Work item
Repeat, exactly as written, the lines of the records below from the first through the line with "Task: Select 0-10 price filter in left panel", but none past it.

(Stored data entries)

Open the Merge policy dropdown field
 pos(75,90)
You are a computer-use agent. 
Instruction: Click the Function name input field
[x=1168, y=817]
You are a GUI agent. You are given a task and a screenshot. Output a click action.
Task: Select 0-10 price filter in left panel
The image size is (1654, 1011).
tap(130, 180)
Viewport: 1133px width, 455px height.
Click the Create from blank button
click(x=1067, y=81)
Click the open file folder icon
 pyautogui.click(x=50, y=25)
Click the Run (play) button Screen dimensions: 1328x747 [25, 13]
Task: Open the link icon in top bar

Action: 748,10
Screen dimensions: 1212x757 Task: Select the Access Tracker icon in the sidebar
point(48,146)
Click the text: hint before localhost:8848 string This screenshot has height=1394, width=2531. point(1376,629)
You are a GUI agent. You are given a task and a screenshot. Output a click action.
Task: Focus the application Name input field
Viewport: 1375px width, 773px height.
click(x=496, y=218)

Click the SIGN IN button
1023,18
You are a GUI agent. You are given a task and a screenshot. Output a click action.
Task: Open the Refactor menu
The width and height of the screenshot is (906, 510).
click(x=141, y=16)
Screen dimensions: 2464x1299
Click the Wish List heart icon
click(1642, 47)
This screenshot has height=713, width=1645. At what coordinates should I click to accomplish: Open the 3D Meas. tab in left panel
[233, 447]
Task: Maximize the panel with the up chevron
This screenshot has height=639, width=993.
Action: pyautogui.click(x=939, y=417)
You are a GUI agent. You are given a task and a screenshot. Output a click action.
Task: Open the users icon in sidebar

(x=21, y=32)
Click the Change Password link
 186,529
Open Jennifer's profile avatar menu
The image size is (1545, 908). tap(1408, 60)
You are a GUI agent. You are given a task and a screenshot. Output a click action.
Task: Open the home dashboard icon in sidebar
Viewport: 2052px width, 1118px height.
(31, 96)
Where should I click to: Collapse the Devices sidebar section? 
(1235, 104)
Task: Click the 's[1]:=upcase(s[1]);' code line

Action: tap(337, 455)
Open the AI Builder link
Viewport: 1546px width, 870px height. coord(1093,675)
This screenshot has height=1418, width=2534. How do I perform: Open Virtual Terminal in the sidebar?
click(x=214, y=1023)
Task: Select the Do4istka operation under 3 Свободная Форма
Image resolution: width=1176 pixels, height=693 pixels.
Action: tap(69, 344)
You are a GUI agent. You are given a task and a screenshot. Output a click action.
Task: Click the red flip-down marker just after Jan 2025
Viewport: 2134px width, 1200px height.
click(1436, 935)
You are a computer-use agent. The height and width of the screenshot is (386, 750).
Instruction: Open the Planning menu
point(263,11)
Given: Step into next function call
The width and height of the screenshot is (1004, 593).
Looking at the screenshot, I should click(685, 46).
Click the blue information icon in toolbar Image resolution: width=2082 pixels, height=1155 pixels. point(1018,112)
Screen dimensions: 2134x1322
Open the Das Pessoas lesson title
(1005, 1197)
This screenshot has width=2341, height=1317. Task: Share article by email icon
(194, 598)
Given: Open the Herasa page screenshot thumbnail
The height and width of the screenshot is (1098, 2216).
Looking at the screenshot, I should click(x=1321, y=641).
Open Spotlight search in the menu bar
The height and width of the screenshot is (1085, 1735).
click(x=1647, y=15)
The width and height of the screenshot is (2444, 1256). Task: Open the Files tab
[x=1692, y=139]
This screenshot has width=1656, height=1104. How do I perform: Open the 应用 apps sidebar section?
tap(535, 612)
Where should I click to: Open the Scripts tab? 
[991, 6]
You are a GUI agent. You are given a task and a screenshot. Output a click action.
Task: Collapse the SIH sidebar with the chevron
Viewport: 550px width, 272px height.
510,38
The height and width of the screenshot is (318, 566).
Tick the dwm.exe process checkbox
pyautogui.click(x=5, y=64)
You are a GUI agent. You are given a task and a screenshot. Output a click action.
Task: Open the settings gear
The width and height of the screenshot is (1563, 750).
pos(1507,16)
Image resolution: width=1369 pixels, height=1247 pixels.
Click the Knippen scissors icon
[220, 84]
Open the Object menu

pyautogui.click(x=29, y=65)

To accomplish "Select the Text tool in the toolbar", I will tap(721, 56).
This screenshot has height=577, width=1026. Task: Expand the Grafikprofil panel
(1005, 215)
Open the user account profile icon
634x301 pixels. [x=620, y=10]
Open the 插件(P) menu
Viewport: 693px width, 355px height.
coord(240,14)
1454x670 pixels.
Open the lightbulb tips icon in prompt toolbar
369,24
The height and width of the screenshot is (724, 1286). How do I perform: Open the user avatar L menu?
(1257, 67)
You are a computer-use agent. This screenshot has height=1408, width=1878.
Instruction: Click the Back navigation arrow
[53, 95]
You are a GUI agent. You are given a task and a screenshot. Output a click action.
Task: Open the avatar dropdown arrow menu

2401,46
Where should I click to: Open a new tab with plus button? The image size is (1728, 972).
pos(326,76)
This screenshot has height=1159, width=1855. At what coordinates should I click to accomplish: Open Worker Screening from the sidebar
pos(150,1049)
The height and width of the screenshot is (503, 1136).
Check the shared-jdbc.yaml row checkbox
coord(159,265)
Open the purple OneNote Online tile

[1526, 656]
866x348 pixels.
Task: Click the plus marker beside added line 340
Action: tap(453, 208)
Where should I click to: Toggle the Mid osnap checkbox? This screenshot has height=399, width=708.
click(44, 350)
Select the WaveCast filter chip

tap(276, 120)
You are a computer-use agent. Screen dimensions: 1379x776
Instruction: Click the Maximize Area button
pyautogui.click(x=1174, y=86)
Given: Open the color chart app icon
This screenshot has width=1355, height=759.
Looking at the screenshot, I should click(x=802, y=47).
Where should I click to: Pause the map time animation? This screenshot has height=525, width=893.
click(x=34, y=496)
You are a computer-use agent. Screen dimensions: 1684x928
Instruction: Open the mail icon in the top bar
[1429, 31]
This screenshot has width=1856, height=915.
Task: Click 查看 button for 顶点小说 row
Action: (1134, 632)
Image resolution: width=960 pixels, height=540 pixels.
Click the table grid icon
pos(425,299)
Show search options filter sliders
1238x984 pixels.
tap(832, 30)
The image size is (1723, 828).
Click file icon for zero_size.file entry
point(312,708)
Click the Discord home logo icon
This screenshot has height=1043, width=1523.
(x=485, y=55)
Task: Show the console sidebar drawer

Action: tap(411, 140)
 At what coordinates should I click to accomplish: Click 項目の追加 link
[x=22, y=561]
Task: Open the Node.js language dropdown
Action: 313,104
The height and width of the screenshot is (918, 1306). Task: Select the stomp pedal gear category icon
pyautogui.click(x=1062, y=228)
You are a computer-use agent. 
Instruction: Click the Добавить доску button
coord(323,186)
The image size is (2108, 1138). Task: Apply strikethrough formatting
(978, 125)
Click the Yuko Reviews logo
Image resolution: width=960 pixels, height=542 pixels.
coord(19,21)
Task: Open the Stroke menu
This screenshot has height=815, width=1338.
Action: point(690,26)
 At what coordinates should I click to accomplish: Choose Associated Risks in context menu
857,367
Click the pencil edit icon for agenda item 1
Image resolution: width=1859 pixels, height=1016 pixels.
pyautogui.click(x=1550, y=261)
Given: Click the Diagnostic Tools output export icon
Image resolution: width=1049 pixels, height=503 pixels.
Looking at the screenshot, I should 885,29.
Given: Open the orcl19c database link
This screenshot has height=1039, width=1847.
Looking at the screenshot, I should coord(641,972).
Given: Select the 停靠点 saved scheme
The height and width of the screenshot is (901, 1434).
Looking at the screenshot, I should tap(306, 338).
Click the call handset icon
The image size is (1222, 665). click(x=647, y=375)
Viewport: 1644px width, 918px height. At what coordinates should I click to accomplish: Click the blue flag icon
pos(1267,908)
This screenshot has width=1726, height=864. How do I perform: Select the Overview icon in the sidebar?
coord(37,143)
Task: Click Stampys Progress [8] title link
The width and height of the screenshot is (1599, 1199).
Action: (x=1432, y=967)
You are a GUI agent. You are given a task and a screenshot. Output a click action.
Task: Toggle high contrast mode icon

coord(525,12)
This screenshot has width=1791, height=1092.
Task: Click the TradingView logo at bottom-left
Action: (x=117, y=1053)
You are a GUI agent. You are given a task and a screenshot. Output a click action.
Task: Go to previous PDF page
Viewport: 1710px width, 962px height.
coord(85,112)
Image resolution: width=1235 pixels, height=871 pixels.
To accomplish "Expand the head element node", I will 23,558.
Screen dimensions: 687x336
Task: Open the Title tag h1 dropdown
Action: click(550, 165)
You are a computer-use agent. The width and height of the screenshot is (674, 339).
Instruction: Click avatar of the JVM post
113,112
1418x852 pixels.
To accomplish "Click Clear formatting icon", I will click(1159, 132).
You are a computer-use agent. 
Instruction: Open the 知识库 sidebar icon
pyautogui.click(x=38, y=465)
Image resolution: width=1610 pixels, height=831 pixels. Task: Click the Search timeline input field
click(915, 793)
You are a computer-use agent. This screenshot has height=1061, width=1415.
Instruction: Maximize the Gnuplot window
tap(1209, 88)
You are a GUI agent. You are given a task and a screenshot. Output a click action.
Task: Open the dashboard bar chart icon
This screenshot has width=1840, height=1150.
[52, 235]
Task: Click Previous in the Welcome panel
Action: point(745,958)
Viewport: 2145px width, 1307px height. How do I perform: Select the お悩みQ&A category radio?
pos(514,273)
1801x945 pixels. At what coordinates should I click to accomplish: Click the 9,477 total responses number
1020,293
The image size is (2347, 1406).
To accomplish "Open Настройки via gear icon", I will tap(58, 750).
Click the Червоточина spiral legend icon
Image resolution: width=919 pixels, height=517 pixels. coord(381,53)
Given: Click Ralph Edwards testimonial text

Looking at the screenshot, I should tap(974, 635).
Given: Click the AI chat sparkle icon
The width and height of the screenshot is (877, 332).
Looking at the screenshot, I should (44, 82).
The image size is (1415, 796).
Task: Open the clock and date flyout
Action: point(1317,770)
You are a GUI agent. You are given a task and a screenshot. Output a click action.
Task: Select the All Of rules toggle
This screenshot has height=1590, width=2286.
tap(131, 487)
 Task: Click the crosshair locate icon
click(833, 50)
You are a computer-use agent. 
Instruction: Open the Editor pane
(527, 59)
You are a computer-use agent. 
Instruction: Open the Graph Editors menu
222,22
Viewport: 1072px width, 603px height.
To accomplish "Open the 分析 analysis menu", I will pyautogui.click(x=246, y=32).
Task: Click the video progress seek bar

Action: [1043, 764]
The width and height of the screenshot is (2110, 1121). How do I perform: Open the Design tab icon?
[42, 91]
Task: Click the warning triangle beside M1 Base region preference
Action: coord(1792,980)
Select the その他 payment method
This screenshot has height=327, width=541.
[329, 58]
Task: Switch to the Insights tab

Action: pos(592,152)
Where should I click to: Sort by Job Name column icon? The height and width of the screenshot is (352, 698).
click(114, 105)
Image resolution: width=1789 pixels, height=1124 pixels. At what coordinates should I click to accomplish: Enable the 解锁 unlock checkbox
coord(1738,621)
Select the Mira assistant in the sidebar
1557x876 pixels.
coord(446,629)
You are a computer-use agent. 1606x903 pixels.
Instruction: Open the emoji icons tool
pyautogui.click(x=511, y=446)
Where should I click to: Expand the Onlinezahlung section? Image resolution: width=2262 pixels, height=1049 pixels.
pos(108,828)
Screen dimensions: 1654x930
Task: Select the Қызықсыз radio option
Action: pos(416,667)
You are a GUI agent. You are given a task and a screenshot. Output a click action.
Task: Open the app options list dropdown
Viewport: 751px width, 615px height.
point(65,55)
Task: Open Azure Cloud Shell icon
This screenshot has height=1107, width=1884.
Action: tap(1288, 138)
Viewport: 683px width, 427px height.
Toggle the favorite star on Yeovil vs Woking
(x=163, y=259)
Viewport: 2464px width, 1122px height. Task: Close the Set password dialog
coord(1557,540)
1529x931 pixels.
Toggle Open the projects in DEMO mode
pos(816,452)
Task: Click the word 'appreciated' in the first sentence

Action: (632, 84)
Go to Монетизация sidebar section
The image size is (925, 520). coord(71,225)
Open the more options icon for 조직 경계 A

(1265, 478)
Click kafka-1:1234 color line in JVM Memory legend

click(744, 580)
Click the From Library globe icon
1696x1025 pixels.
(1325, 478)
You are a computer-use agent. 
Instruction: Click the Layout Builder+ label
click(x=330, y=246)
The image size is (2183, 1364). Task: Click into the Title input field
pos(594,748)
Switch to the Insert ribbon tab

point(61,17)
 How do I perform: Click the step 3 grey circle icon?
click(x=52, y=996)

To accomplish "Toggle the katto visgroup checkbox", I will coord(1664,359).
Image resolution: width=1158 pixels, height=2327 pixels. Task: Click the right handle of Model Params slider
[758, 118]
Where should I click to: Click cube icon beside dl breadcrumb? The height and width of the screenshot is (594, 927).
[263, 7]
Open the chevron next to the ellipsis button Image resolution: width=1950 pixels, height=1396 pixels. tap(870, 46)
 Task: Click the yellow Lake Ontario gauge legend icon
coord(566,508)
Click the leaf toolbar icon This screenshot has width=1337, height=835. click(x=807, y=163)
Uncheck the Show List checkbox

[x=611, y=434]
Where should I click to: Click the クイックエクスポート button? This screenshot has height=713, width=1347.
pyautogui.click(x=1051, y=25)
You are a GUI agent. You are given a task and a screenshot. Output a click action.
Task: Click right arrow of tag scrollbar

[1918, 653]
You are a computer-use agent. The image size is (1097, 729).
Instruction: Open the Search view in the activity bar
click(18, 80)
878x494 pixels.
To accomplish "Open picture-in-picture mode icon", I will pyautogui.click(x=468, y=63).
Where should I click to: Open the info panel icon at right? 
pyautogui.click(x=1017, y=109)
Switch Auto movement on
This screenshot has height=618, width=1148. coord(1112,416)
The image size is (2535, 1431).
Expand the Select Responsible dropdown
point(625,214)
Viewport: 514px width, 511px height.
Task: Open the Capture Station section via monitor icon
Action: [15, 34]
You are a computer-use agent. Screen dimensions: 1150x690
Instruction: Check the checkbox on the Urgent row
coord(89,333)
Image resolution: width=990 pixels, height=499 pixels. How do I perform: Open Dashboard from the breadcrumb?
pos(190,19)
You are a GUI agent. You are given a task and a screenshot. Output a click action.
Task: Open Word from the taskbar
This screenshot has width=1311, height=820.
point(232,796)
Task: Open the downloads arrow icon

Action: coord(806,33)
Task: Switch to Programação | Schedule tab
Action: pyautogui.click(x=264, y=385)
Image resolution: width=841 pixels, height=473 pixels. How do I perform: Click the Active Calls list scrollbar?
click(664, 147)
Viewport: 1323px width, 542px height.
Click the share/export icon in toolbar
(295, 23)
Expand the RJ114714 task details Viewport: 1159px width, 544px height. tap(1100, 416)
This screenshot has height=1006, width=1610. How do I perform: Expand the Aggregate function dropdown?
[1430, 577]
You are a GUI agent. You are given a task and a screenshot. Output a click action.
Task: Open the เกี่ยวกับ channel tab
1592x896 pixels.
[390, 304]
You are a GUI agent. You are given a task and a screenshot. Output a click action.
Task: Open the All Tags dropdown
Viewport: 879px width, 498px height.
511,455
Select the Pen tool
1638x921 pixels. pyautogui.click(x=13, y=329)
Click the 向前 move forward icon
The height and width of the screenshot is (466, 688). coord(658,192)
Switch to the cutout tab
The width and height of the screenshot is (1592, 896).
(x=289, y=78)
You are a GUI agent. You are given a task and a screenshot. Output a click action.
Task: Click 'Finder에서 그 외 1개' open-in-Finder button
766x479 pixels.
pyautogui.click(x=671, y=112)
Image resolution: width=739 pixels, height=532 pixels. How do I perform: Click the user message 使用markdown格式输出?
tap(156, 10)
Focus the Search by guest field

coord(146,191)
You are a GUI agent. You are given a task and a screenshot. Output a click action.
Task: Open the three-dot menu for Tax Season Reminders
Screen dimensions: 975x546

Response
Open the Merge policy dropdown field
 pos(75,90)
You are a computer-use agent. 
Instruction: Click the Function name input field
[x=1168, y=817]
You are a GUI agent. You are given a task and a screenshot. Output a click action.
Task: Select 0-10 price filter in left panel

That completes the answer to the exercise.